◆ Exercise description ◆
With the string "agent" as the filter, copy each matching line from the records.

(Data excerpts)
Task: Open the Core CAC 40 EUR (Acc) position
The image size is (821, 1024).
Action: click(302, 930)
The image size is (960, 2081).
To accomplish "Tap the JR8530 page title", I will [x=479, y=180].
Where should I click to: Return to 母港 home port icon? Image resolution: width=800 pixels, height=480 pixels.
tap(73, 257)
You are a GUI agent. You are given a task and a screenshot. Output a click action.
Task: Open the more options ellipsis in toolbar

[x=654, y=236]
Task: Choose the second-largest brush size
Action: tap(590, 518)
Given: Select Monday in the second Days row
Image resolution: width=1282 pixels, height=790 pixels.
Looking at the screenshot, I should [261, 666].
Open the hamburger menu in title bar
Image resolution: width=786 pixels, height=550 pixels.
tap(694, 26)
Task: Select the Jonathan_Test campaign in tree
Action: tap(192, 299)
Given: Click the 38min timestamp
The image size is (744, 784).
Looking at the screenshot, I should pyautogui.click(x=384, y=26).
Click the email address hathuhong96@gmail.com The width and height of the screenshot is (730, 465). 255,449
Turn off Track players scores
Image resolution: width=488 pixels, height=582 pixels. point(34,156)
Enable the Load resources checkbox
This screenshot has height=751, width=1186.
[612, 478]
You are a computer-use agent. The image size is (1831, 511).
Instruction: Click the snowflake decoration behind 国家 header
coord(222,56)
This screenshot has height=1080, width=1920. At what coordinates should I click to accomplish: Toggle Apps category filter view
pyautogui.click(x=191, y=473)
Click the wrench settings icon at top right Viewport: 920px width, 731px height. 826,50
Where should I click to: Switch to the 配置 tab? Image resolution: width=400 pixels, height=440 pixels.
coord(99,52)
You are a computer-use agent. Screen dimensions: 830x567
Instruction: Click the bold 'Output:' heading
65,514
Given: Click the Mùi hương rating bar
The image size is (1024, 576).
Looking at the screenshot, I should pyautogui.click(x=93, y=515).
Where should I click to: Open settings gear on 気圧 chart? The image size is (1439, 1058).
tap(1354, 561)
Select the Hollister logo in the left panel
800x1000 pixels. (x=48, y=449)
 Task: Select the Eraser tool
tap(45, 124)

◆ Task output ◆
You are a GUI agent. You are given a task and a screenshot. Output a click action.
You are a computer-use agent. The image size is (1831, 511).
You are a computer-use agent. Screen dimensions: 830x567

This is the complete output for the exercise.